* _Task statement_:
Starting at the line that has "Open the Advance settings" and stopping after the line that has "This screenshot has width=1568, height=780.", reproduce the listing below exactly; omit everything else.

* _Excerpted data_:
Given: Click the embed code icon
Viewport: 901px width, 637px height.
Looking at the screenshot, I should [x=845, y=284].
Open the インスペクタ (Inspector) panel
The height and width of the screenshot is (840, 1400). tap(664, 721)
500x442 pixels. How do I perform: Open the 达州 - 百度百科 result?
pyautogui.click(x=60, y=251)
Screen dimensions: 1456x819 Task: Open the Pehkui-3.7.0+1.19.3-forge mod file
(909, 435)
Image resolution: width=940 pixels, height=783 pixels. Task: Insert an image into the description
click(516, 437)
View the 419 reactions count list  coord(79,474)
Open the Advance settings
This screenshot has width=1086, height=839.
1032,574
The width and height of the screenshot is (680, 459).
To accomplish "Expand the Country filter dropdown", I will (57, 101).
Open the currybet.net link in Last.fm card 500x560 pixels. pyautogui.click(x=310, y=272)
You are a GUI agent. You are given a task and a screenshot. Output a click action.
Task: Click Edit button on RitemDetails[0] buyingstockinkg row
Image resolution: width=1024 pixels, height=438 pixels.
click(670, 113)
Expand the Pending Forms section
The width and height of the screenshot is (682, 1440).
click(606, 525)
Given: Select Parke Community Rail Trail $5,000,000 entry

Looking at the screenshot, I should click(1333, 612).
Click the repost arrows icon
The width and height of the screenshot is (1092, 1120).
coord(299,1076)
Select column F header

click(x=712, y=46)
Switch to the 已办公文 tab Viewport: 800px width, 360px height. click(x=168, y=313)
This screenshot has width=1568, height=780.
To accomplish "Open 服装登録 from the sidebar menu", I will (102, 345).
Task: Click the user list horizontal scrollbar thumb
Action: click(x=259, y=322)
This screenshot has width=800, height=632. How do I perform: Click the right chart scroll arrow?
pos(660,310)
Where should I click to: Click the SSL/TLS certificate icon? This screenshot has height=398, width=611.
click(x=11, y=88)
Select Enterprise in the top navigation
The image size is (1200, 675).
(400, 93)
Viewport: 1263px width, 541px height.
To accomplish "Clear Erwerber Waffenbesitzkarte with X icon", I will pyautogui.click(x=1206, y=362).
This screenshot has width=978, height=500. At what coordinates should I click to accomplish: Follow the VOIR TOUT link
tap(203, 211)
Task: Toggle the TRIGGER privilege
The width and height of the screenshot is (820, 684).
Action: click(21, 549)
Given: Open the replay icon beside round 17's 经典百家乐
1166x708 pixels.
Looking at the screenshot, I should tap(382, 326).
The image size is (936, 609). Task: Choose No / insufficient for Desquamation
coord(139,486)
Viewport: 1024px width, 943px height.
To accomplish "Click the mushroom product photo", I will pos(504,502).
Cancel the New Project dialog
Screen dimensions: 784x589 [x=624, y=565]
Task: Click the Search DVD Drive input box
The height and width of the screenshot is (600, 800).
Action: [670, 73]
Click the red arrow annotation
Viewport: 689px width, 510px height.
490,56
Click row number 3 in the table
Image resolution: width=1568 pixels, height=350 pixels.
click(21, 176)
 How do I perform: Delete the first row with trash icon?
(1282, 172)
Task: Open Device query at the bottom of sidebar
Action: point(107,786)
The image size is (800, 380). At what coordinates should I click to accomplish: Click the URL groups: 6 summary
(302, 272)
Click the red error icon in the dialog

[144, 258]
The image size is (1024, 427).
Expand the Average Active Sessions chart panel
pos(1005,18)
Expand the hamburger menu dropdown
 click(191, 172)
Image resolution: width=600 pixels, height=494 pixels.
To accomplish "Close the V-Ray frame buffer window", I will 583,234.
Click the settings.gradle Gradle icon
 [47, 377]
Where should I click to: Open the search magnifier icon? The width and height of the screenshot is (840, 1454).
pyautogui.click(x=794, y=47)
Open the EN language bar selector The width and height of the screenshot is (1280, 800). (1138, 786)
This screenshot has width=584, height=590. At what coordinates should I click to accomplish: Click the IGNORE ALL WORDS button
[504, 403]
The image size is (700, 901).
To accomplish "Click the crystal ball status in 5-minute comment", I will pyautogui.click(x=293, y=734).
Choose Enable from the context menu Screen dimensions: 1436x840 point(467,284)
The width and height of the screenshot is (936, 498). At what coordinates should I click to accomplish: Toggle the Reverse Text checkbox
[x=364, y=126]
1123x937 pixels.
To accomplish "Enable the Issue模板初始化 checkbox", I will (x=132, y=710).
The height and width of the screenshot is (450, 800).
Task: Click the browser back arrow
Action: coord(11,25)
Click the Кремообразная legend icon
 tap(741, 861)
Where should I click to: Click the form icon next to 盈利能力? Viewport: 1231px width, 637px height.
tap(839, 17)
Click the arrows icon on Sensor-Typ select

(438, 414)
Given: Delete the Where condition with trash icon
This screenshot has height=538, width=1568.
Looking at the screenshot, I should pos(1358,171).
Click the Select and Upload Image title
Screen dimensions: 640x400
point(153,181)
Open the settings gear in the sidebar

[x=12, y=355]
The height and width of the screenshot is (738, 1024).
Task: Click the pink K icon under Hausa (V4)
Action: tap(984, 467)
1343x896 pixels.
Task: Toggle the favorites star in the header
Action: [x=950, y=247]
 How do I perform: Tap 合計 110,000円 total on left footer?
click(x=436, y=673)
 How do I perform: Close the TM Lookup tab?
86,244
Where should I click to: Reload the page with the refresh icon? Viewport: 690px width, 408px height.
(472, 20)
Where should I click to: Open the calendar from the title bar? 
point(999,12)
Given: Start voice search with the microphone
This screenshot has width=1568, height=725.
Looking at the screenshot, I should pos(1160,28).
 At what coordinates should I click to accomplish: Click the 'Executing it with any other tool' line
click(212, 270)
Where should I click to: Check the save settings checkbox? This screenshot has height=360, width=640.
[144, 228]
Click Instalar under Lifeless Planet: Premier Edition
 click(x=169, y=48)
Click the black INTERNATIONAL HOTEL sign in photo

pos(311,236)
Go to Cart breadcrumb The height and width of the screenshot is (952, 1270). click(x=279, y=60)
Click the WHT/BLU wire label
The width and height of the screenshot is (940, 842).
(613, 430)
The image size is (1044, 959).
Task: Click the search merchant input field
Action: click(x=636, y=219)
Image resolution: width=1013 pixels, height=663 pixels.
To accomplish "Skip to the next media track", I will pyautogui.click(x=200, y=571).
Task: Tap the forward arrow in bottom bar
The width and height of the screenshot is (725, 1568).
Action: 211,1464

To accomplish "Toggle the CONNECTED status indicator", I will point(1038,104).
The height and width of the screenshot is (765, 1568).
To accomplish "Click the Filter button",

* _Completed exercise_:
Open the Advance settings
This screenshot has width=1086, height=839.
1032,574
The width and height of the screenshot is (680, 459).
To accomplish "Expand the Country filter dropdown", I will (57, 101).
Open the currybet.net link in Last.fm card 500x560 pixels. pyautogui.click(x=310, y=272)
You are a GUI agent. You are given a task and a screenshot. Output a click action.
Task: Click Edit button on RitemDetails[0] buyingstockinkg row
Image resolution: width=1024 pixels, height=438 pixels.
click(670, 113)
Expand the Pending Forms section
The width and height of the screenshot is (682, 1440).
click(606, 525)
Given: Select Parke Community Rail Trail $5,000,000 entry

Looking at the screenshot, I should click(1333, 612).
Click the repost arrows icon
The width and height of the screenshot is (1092, 1120).
coord(299,1076)
Select column F header

click(x=712, y=46)
Switch to the 已办公文 tab Viewport: 800px width, 360px height. click(x=168, y=313)
This screenshot has width=1568, height=780.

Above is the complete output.